#### [Data to use]
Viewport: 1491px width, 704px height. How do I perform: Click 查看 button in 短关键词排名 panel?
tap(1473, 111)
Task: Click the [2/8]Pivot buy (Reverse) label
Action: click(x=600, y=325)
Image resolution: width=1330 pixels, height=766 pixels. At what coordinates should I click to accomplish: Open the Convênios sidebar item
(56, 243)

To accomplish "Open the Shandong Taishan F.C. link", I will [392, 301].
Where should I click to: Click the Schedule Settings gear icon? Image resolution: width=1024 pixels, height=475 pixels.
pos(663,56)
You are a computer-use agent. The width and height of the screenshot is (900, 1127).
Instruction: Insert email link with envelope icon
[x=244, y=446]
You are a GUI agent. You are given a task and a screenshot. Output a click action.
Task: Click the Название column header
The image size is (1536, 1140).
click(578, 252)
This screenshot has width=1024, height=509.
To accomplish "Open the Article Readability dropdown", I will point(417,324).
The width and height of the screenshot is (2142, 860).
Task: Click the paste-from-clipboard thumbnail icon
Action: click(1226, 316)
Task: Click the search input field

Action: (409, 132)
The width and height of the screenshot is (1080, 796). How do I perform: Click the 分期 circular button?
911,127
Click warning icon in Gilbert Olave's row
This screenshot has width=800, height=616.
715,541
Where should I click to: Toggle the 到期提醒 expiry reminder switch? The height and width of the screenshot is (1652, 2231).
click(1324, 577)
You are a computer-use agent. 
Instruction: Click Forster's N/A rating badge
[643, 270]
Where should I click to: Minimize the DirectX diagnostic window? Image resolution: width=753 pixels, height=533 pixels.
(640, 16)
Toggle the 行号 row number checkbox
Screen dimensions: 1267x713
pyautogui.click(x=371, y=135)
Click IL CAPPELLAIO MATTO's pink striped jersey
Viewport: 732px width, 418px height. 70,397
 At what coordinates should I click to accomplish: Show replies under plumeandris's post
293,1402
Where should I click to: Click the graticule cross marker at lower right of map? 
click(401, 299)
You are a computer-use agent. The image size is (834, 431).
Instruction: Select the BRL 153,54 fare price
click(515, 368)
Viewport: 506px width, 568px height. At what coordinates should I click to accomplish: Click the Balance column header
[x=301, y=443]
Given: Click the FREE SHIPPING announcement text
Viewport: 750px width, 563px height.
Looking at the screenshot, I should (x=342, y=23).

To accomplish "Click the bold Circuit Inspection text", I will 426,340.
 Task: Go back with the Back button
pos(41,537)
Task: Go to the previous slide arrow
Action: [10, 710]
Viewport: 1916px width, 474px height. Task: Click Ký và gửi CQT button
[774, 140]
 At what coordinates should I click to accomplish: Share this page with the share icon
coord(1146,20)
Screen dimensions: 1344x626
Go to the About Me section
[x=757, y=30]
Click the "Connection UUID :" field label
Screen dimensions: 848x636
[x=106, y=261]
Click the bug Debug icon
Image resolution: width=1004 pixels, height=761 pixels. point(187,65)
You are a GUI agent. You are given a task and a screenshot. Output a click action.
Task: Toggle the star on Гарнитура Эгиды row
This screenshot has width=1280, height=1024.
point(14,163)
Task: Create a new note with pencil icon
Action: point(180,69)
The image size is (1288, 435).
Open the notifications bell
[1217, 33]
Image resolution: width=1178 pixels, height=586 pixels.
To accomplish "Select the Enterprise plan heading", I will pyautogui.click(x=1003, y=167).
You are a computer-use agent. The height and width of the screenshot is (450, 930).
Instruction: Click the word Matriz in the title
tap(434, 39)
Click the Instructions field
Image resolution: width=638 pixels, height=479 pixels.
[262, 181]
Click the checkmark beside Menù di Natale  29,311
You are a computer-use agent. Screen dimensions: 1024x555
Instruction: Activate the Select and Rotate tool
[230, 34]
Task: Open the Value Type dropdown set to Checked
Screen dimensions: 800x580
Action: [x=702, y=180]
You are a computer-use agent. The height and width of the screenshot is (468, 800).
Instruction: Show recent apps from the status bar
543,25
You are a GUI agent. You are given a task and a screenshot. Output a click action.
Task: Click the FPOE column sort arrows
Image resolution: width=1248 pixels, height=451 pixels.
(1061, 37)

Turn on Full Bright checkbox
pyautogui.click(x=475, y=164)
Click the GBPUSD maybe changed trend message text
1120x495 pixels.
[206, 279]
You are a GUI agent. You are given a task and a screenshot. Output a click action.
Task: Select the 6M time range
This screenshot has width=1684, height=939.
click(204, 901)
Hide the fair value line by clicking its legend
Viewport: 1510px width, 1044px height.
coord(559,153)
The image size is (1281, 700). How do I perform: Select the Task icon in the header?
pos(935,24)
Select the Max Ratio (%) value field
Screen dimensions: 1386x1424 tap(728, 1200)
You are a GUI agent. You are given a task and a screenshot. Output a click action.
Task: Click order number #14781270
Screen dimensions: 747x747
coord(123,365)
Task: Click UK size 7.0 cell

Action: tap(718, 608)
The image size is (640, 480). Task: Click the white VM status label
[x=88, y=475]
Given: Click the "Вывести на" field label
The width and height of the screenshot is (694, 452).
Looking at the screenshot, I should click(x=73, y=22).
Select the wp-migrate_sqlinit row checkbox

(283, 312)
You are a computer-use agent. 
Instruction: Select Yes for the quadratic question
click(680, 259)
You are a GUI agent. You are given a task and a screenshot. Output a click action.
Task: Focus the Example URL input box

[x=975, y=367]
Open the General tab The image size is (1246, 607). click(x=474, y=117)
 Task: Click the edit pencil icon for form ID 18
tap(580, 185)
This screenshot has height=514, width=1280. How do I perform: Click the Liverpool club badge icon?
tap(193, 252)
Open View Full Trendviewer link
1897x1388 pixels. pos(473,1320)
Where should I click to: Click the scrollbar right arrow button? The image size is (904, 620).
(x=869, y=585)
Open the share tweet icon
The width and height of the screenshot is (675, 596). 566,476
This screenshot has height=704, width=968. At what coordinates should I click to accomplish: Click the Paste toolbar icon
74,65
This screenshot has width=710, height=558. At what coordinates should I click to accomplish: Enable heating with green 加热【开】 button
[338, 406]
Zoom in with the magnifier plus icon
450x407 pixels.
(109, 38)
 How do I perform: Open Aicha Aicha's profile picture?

#### [Prompt]
Return each line of the entries that holds the string "text".

#### [Problem solution]
Given: Click the FREE SHIPPING announcement text
To accomplish "Click the bold Circuit Inspection text", I will 426,340.
Click the GBPUSD maybe changed trend message text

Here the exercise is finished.